*What you have to do*. Could you change "the location of" to "the position of" in the records that start with the line containing "This screenshot has height=663, width=592." and run through the line containing "coordinates (47, 550).", leaving everything else in those lines as it is?

++++ Materials provided

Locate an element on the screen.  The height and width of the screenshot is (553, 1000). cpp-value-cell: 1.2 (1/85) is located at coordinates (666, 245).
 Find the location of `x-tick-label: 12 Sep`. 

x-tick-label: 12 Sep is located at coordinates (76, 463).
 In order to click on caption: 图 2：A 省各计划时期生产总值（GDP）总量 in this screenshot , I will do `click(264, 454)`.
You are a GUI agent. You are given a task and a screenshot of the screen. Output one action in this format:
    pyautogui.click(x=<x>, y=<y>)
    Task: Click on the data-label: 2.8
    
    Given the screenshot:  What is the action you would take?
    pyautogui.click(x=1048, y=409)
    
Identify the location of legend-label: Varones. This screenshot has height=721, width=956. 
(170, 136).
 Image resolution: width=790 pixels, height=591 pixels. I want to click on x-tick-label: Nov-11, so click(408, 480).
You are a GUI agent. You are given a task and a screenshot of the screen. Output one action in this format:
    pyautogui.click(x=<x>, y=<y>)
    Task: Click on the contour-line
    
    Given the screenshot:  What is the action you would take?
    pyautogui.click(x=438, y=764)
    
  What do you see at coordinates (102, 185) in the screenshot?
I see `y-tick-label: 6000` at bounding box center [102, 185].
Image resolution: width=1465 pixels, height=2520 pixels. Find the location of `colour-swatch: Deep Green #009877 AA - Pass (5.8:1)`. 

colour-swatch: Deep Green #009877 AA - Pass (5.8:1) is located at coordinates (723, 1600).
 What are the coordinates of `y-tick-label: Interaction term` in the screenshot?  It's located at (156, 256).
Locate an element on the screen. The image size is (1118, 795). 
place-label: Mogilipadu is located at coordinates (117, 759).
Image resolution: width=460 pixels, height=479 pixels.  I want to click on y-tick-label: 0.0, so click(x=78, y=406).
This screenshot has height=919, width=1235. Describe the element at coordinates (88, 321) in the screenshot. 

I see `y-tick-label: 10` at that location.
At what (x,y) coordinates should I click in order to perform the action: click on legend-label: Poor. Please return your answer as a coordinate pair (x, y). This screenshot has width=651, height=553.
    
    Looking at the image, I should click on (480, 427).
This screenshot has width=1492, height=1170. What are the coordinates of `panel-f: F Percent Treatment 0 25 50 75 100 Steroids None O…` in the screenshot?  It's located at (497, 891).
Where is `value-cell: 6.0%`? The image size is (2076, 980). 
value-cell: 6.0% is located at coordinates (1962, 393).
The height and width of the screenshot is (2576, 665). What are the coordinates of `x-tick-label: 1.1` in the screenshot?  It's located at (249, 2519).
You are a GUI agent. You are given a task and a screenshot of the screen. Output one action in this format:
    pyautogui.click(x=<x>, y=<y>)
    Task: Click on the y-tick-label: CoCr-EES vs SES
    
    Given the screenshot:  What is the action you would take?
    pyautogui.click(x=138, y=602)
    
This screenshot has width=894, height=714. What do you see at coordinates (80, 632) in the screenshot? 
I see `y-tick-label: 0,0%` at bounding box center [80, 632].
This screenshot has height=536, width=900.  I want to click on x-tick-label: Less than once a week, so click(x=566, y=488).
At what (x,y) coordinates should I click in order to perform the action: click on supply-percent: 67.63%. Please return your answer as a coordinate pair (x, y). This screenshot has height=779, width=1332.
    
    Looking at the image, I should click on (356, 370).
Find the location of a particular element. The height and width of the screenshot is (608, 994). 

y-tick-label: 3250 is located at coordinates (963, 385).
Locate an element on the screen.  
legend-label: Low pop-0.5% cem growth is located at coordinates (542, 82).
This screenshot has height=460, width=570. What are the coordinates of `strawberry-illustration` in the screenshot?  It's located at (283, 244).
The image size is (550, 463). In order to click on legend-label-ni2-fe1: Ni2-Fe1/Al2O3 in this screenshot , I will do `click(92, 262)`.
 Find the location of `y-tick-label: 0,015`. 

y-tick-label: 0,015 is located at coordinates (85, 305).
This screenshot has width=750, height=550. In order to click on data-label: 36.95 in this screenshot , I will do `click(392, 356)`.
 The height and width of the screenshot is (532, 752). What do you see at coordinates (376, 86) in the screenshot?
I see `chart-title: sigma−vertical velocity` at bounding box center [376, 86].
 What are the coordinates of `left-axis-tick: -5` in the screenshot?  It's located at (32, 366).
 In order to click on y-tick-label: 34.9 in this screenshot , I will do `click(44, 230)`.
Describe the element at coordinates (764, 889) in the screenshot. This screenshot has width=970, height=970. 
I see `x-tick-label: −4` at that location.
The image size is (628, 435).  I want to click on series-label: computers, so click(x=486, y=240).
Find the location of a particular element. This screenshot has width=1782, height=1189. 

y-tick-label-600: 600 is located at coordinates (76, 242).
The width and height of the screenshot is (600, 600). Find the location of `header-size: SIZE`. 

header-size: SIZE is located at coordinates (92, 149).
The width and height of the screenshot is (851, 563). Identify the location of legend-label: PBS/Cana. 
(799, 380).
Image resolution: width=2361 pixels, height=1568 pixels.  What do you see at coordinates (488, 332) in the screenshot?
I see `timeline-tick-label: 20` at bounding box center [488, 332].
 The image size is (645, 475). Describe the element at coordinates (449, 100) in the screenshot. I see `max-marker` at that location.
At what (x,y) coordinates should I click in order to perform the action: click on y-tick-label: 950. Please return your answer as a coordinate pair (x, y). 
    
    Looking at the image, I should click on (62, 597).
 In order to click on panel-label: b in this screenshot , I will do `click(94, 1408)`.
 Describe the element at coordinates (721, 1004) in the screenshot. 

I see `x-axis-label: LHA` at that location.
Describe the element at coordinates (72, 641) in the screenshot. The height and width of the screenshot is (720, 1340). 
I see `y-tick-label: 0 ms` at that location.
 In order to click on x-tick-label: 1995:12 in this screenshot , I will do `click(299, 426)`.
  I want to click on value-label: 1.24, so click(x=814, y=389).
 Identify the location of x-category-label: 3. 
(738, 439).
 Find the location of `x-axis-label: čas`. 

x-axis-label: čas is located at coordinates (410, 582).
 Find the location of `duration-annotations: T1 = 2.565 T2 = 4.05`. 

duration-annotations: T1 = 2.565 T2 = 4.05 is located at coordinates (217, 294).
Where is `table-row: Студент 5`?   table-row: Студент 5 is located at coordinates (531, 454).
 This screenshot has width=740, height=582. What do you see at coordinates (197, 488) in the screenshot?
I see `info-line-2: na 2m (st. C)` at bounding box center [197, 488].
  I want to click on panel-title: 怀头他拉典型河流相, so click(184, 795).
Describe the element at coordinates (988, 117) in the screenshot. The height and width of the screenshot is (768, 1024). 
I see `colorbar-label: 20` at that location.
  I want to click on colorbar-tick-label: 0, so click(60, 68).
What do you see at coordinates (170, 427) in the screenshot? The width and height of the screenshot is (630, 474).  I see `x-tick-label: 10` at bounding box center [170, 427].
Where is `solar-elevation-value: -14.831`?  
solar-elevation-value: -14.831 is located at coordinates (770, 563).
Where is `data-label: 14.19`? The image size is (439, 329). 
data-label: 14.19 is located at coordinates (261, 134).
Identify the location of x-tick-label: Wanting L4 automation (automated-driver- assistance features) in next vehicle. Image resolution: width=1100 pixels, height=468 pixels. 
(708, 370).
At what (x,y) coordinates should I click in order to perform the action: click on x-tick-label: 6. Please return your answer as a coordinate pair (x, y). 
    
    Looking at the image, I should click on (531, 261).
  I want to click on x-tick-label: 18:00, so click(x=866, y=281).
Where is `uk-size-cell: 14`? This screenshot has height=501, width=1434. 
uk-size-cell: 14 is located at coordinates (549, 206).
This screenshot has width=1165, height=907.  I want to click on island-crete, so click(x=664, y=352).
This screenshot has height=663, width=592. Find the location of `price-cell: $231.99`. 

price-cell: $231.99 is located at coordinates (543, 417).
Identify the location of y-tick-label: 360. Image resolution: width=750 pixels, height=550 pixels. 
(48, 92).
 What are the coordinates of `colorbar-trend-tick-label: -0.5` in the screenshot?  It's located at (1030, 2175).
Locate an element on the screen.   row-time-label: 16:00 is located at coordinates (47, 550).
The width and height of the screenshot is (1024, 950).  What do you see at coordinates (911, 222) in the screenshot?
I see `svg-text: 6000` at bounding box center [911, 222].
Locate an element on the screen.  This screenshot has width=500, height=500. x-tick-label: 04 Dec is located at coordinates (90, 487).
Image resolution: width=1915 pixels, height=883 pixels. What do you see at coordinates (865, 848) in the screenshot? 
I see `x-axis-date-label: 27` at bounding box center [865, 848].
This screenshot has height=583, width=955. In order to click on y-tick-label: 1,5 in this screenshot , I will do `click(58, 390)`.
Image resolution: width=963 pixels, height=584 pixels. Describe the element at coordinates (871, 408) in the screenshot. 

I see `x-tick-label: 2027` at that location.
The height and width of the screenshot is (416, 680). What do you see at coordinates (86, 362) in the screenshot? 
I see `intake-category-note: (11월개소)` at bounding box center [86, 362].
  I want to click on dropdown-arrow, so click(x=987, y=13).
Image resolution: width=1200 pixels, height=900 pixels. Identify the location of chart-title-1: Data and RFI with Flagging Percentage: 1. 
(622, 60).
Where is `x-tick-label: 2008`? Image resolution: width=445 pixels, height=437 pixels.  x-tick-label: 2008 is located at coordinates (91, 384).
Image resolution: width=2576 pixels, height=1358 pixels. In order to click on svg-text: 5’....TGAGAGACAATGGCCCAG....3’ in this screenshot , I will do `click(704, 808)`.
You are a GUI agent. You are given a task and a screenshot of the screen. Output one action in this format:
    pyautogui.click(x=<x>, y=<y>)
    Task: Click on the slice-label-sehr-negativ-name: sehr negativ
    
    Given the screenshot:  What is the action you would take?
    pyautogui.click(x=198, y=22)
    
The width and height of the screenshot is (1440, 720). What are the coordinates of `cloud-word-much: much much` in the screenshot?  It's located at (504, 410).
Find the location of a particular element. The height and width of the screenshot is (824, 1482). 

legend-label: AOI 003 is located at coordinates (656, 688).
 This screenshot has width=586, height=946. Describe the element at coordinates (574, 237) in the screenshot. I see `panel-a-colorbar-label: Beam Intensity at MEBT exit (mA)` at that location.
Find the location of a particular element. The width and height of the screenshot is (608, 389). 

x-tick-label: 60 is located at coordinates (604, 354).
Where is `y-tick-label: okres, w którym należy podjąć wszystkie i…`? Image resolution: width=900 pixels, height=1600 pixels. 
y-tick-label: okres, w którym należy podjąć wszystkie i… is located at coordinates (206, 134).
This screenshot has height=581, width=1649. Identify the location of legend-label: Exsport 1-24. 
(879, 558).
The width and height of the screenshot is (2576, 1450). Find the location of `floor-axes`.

++++++++

*Answer to this exercise*.
This screenshot has height=663, width=592. Find the position of `price-cell: $231.99`. 

price-cell: $231.99 is located at coordinates (543, 417).
Identify the position of y-tick-label: 360. Image resolution: width=750 pixels, height=550 pixels. 
(48, 92).
 What are the coordinates of `colorbar-trend-tick-label: -0.5` in the screenshot?  It's located at (1030, 2175).
Locate an element on the screen.   row-time-label: 16:00 is located at coordinates (47, 550).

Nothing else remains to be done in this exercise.